Borrow Money With Prosper & Lending Club

December 22, 2009 by Jim

I hosted a guest post by Jonathan sharing his experiences with borrowing money from peer to peer lending network Prosper. Just recently, I received the following email from a reader singing their praises:

I’ve borrowed twice now from Prosper and I love it. The first loan was $7000 at 8.65% for three years and the most recent was $8000 at 9.65% for three years. I got the 2nd in response to the credit cards jacking up my interest rate and slashing my credit limit no reason. I was so angry about the credit card behaviors that I wanted to get my debts as far away from them as possible.

There is no hassle, I applied for the loan, watched people bid the initial interest rate down, and eventually got the cash.
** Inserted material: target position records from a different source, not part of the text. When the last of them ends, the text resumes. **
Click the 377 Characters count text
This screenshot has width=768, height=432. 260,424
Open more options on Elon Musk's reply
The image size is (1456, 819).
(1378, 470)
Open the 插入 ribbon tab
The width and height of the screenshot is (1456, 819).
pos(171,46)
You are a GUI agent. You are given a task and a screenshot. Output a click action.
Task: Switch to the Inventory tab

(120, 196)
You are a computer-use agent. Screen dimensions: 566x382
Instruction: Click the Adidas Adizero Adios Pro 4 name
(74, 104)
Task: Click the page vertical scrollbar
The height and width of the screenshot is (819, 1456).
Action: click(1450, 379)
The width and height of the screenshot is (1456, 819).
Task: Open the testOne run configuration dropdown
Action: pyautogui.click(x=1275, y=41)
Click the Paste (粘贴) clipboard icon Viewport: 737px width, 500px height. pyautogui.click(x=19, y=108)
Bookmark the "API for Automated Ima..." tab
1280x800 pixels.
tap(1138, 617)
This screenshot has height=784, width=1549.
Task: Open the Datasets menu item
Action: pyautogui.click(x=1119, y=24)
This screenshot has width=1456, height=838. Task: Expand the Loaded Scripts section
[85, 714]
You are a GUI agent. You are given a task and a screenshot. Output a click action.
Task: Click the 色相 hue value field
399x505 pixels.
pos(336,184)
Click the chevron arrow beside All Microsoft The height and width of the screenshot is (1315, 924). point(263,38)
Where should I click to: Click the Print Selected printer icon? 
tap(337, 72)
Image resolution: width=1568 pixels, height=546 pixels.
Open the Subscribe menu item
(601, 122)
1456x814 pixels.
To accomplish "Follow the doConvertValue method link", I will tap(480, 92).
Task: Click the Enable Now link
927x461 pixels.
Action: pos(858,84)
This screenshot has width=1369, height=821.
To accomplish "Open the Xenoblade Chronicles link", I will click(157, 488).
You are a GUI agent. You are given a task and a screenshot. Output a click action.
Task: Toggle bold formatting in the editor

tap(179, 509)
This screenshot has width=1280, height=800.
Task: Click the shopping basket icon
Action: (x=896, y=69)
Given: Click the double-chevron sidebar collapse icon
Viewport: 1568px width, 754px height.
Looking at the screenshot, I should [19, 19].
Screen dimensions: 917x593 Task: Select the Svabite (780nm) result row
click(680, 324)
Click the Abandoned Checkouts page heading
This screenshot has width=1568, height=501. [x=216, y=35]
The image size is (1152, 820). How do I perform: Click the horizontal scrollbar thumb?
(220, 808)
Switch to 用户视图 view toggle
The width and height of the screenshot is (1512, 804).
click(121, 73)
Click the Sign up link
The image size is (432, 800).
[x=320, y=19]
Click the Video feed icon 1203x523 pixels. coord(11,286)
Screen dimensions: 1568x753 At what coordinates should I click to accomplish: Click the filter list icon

Once the loan was funded, they called me to verify who I was. You have to provide documentation that you are who you say. They direct deposit the money into the account you specify a day or so later.

Benefits

With lenders being very strict about who they offer loans to and credit cards slamming people with interest rate hikes and fees, borrowers are turning towards some atypical sources of funding to help pay down debt. Loans from peer to peer lending networks have some significant benefits:

  • Fixed interest rate: Unlike credit cards, these loans have fixed interest rates that will not change. The rates can’t be lowered or increased simply because the lender “feels” like it or because some equation tells them you’re suddenly riskier.
  • You can’t add to the debt: One of the difficulties with getting out of credit card debt is in the card itself. If you’re in debt, you can continue to pile on the expenses. That’s akin to digging your own grave when you think you’re filling in the hole!
  • Loans are reported to credit bureaus: This is a huge benefit that helps you battle down debt and build up your credit at the same time. You aren’t penalized for going to a p2p loan.
  • You’re done in 3 years: The loans are for a period of three years so you aren’t paying for a $10 pizza for the next ten years because of interest!
  • You get the best possible interest rate: When you go to the bank or stick with a credit card, they dictate the interest rate you get. With these loan marketplaces, investors bid down the interest you’ll pay. You set an initial number, investors, based on your credit history and current debt, can bid the interest rate down.

Downsides

There are a few potential negatives about going to peer to peer networks for funding:

  1. The process can take a long time. It’s not uncommon for the process to take a month, which is how long it took for the reader to finish the process and that may be too long depending on your needs. The reason why the process takes so long is because they work like auctions, with investors bidding on how much interest they’re willing to accept to loan you funds.
  2. High credit requirements. Both networks require relatively high credit scores:
    • Lending Club is open to US residents with a FICO score of at least 660 and a debt-to-income ratio (excluding mortgage) below 25%. You need at least 3 years of credit history with no current delinquencies, recent bankruptcies, open tax liens, charge-offs, or non-medical collections account in the last 12 months. No more than 10 inquiries in the last 6 months, a revolving credit utilization of less than 100%, and more than 3 accounts on your report, of which at least two must currently be open.
    • Prosper is open to US residents with a FICO score of at least 640 and must be “approved by Prosper’s anti-fraud and identity verification systems.” It’s unclear how those systems operate.

I’ve never personally gone through the borrowing process but it seems painless enough. The prospect of having a credit card debt charging me double digit interest rates has always kept me out of that particular danger, but if I was in that situation, a single digit, fixed interest rate 3 year loan sounds mighty appealing.